#### SUPPLIED DATA:

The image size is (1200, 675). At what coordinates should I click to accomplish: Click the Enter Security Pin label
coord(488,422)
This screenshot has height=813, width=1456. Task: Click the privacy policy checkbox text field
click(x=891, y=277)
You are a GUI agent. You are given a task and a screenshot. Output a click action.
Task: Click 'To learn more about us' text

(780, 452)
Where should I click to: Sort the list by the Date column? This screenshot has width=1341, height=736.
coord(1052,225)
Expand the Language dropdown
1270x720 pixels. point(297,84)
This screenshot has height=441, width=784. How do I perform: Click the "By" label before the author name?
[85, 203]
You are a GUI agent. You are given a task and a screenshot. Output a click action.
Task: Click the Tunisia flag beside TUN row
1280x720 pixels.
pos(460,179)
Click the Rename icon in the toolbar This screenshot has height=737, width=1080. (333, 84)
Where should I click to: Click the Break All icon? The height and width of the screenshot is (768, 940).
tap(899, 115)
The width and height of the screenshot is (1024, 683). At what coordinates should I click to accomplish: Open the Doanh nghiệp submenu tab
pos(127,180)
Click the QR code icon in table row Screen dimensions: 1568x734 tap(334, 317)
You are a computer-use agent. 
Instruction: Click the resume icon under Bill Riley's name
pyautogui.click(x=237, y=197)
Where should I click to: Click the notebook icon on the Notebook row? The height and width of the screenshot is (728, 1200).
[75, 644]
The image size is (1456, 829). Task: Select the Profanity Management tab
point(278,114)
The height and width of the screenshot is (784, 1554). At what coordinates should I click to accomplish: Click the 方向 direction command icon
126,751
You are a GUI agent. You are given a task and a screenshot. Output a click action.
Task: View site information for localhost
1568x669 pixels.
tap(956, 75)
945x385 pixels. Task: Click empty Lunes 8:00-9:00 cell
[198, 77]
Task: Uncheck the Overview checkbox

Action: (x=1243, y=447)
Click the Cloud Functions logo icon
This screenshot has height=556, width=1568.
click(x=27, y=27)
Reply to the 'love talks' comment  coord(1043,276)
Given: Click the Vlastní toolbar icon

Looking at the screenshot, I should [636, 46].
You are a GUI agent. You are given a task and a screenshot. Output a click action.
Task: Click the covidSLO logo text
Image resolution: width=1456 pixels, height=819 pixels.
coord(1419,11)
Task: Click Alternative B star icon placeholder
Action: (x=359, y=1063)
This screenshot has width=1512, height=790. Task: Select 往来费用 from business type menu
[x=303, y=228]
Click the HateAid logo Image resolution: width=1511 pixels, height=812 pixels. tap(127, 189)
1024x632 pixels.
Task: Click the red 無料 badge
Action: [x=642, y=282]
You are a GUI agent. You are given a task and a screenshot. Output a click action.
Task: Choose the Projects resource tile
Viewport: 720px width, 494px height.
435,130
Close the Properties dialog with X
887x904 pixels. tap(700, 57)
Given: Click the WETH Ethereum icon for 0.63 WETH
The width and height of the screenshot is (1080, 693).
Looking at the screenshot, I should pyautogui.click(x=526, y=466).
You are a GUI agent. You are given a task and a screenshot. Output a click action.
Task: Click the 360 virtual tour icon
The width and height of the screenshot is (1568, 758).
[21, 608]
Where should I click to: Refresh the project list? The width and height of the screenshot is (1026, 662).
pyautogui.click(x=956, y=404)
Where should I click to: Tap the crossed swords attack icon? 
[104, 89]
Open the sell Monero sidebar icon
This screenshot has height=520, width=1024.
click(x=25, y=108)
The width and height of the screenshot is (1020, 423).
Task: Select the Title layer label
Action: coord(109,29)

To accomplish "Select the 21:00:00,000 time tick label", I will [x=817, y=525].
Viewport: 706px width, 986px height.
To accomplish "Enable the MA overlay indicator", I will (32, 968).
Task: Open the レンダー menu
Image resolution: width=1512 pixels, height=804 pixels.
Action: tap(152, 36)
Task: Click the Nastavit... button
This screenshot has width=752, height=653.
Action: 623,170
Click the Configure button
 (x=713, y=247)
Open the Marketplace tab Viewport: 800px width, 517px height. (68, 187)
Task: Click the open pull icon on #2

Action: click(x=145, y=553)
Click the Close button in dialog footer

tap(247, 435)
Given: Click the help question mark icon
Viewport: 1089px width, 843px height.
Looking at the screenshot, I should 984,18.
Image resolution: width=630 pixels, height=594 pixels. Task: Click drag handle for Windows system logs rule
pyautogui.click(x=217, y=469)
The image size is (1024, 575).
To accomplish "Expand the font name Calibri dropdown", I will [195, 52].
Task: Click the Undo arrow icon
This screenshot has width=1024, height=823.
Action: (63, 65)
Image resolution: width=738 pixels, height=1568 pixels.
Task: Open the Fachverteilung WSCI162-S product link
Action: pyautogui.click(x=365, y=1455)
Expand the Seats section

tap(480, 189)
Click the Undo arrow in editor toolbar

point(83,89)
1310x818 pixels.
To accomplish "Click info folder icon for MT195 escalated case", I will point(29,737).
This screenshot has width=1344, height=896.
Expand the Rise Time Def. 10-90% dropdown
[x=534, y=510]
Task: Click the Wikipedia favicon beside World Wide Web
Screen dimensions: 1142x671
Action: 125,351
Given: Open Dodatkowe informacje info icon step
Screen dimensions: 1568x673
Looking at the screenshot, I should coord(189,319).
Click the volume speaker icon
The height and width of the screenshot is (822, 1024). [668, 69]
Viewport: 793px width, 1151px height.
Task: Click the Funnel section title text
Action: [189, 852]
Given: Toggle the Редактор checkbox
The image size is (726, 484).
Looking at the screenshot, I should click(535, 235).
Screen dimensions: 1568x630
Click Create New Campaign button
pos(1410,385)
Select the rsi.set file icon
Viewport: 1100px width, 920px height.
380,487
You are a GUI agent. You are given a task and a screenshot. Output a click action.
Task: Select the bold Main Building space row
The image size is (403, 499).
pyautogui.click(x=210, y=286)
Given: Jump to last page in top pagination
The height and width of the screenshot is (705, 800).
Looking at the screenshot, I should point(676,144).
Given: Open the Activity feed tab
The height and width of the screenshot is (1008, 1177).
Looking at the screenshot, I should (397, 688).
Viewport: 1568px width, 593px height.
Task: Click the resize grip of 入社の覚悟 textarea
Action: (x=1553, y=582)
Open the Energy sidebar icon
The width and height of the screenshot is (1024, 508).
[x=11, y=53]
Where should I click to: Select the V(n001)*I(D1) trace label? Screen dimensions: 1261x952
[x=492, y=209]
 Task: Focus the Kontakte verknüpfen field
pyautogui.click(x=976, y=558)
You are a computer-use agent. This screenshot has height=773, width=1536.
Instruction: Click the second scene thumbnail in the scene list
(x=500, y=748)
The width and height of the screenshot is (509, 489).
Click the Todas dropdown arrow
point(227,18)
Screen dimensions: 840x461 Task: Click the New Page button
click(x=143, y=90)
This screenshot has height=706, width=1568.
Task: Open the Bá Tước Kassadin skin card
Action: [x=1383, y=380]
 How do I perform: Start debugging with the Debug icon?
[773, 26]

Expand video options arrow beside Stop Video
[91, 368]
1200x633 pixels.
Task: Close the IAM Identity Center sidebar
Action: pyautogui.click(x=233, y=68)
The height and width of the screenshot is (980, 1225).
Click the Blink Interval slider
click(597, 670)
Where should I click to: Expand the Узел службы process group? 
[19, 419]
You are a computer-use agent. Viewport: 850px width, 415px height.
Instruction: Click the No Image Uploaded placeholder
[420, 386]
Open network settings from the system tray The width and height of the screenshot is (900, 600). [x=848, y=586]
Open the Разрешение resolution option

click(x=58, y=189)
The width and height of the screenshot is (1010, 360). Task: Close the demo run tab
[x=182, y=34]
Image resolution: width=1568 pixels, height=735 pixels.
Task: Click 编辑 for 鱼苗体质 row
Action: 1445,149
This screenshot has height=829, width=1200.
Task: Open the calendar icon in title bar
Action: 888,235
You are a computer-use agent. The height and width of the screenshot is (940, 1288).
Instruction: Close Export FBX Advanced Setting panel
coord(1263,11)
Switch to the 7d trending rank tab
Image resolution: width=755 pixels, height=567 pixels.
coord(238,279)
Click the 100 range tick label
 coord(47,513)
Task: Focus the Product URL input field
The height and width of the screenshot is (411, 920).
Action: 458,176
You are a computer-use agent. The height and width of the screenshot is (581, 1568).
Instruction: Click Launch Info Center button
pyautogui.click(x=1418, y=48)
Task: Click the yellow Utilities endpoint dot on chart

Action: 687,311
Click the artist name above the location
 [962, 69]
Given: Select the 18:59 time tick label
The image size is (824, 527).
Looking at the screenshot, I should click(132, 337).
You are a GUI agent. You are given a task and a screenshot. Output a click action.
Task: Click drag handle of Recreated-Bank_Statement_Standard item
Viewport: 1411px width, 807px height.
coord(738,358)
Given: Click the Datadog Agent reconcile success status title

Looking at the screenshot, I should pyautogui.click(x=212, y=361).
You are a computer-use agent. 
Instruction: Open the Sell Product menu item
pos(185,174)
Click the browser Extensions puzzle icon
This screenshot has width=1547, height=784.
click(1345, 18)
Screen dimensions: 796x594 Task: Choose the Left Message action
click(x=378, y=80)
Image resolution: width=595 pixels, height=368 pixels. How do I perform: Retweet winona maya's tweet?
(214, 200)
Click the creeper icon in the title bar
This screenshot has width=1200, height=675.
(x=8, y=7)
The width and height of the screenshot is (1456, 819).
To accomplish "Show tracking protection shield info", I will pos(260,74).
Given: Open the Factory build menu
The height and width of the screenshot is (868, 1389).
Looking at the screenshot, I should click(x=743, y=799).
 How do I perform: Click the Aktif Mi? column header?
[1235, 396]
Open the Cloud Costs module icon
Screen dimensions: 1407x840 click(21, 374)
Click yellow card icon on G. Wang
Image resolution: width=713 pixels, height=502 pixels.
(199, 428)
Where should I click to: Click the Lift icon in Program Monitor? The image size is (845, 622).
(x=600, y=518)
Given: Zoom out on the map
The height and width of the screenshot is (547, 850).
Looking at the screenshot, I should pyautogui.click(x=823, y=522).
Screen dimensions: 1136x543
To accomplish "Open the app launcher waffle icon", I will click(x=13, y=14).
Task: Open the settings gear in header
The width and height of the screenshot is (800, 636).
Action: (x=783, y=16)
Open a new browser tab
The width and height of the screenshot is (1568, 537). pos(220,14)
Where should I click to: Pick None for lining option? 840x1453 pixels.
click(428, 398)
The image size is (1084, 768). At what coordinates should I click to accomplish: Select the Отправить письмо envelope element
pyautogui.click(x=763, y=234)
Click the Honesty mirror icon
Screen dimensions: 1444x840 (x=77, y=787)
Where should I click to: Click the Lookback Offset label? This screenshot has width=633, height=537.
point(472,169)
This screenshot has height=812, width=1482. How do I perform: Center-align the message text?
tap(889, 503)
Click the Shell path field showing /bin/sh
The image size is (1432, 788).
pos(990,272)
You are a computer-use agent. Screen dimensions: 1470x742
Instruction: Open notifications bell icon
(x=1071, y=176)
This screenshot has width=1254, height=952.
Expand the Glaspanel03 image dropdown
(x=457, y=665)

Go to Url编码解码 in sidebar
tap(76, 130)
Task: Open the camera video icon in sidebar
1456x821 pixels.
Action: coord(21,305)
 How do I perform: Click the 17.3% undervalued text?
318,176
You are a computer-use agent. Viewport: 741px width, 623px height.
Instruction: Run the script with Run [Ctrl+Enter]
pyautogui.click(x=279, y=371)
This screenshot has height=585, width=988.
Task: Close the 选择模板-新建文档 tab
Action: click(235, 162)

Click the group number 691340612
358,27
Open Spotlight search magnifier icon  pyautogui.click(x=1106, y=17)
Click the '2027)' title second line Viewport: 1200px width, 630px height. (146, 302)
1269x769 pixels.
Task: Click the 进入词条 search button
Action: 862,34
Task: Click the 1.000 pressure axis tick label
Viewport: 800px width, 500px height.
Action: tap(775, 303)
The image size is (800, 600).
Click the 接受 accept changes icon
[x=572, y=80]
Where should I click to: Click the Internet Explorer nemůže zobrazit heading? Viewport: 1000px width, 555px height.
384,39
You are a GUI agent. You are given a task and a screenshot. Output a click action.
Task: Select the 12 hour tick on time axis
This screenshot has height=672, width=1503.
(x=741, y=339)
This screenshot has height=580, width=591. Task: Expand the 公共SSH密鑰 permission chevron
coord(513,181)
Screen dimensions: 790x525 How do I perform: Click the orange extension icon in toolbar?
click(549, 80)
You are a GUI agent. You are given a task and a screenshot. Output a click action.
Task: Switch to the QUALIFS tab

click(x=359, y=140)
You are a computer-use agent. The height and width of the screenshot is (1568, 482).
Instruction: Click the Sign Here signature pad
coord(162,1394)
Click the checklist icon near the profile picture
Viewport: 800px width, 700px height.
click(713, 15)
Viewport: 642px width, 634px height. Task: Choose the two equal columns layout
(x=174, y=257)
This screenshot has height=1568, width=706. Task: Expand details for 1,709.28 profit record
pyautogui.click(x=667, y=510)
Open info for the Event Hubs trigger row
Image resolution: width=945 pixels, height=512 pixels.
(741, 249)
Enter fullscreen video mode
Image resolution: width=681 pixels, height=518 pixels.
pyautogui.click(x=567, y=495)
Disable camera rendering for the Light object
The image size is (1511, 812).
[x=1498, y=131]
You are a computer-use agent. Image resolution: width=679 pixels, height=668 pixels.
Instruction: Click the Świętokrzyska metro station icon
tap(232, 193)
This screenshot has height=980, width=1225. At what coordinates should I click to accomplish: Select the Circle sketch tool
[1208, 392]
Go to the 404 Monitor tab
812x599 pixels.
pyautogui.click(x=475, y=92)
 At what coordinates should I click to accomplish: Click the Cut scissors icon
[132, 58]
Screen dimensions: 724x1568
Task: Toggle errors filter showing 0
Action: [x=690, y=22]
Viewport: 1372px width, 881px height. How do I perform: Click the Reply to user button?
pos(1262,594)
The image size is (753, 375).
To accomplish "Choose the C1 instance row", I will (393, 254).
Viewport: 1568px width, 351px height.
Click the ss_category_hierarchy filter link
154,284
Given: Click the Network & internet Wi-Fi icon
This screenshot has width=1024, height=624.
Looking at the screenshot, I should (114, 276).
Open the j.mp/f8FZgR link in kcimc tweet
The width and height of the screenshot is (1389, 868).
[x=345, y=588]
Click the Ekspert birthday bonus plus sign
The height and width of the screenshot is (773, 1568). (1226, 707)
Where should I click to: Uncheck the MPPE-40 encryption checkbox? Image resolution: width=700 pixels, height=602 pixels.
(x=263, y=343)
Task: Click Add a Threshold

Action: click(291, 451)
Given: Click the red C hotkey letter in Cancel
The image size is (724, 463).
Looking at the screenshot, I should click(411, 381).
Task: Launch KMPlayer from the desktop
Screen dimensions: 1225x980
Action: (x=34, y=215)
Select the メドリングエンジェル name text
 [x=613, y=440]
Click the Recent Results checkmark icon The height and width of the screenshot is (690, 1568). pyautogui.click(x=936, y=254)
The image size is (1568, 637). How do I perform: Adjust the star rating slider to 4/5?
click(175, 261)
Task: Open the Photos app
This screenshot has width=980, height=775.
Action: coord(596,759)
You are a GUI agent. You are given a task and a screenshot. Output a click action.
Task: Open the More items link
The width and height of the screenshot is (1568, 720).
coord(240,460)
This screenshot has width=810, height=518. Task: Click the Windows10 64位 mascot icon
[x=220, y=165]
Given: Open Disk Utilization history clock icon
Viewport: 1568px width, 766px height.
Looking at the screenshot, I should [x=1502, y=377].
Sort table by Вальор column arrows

#### WHAT YOU WILL DO:
How many lines of the material above contain the string "second"? Reply with the number alone.

#### RESULT OF THIS TASK:
2